Question

A coil has a resistance of \( 30 \, \Omega \) and an inductive reactance of \( 20 \, \Omega \) at 50 Hz frequency. If an AC source of 200 V and 100 Hz is connected across the coil, then how much current will flow through the coil?

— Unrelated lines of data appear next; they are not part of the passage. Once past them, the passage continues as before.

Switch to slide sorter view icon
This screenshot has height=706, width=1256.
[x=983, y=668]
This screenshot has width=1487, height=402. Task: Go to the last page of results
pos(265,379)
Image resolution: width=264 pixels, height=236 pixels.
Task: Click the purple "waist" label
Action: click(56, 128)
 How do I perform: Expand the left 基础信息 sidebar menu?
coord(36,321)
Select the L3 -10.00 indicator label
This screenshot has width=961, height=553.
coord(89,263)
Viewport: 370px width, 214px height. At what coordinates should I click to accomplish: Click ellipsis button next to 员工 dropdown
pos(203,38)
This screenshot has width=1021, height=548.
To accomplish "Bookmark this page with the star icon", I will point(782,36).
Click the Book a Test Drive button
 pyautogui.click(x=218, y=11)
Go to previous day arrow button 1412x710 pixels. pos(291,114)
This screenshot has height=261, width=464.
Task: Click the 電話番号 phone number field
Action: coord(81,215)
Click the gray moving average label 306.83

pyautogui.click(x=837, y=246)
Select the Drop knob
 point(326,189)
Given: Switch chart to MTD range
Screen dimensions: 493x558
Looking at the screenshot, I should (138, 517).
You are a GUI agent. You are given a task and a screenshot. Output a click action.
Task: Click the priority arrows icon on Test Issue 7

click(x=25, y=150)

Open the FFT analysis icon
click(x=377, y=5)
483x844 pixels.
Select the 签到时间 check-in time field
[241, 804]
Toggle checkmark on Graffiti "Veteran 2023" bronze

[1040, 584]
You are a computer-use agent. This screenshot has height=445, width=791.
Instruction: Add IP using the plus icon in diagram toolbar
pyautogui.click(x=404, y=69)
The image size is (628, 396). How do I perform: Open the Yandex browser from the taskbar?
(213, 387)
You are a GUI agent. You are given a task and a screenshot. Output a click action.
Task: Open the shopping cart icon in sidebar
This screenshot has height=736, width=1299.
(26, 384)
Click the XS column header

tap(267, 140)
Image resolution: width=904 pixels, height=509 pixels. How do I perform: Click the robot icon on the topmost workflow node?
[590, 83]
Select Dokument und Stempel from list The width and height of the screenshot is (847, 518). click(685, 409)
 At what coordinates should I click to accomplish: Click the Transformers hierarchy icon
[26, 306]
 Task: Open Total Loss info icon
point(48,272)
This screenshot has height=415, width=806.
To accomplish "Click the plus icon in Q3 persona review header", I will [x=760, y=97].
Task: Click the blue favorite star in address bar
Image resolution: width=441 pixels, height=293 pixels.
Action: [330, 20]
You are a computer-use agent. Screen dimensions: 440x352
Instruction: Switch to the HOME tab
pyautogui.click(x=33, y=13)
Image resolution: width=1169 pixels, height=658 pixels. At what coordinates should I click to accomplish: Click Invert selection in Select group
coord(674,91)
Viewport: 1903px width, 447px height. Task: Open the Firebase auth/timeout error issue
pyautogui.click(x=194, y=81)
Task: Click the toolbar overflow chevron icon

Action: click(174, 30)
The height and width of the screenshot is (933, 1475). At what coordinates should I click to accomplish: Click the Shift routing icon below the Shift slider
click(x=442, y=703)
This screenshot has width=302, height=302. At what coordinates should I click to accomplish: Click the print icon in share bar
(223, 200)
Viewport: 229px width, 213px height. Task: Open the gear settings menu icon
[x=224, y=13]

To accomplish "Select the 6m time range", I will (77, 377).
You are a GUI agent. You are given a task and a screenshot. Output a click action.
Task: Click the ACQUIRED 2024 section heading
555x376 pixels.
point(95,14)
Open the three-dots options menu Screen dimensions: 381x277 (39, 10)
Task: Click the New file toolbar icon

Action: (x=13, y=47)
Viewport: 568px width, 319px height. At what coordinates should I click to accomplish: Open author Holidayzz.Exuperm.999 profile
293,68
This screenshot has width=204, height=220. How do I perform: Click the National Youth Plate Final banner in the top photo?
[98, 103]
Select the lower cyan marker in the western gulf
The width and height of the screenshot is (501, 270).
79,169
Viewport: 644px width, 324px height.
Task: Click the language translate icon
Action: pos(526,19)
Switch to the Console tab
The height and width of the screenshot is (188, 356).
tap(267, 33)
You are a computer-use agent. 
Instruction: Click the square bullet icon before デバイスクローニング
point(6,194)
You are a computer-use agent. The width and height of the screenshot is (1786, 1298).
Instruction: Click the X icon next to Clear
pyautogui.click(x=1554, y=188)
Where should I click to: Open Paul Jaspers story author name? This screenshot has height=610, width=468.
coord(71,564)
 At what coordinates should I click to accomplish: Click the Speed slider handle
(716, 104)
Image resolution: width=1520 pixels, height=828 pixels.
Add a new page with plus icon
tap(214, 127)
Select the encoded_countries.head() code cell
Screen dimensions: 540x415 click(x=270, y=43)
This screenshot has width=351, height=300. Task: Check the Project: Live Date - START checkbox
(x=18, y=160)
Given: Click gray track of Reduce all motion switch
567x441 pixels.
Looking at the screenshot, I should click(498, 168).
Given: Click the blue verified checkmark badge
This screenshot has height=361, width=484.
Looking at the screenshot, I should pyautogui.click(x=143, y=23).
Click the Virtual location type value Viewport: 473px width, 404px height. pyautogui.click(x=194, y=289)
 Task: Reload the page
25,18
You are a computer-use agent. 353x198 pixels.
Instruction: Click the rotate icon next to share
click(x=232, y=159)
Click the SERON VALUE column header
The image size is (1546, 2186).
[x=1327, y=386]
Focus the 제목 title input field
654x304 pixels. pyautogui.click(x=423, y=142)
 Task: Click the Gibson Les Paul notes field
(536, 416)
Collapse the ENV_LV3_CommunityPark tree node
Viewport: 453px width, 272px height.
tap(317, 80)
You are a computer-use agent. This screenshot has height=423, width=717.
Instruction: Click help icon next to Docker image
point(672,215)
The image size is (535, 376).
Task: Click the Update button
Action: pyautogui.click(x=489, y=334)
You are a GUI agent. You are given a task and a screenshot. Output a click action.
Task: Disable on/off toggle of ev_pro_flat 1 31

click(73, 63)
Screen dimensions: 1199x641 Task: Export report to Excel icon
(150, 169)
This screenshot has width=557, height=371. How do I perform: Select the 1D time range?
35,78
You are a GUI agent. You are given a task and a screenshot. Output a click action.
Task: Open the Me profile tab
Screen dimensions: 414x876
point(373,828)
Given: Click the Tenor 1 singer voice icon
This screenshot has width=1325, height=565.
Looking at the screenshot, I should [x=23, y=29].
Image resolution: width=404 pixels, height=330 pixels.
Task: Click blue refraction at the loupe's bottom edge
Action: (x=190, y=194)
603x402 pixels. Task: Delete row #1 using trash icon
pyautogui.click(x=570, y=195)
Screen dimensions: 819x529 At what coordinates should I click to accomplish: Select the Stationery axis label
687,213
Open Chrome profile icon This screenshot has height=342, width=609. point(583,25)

• A. \( 3 \, \mathrm{A} \)
• B. \( 4 \, \mathrm{A} \)
• C. \( 5 \, \mathrm{A} \)
• D. \( 6 \, \mathrm{A} \)

Hint:

For AC circuits with resistance and reactance, use the formula \( Z = \sqrt{R^2 + X_L^2} \) to calculate impedance. Then apply Ohm's Law, \( I = \frac{V}{Z} \), to find the current.

Answer 1

The Correct Option is A

Given the problem statement, the inductive reactance at \( 50 \, \mathrm{Hz} \) is \( X_L = 20 \, \Omega \). The formula for inductive reactance is \( X_L = 2\pi f L \). Substituting the known values, \( 2\pi \times 50 \times L = 20 \). Solving for inductance \( L \), we get \( L = \frac{20}{2\pi \times 50} = \frac{1}{5\pi} \, \mathrm{H} \). When the frequency is increased to \( 100 \, \mathrm{Hz} \), the new inductive reactance is calculated using \( X_L = 2\pi f L \). Substituting \( f = 100 \, \mathrm{Hz} \) and \( L = \frac{1}{5\pi} \, \mathrm{H} \), we find \( X_L = 2\pi \times 100 \times \frac{1}{5\pi} = 40 \, \Omega \). The circuit impedance \( Z \) is determined by the formula \( Z = \sqrt{R^2 + X_L^2} \). With \( R = 30 \, \Omega \) and \( X_L = 40 \, \Omega \), the impedance is \( Z = \sqrt{30^2 + 40^2} = \sqrt{900 + 1600} = \sqrt{2500} = 50 \, \Omega \). Ohm's Law, \( I = \frac{V}{Z} \), is used to find the current. Substituting \( V = 200 \, \mathrm{V} \) and \( Z = 50 \, \Omega \), the current is \( I = \frac{200}{50} = 4 \, \mathrm{A} \). Therefore, the current flowing through the coil is \( I = 4 \, \mathrm{A} \).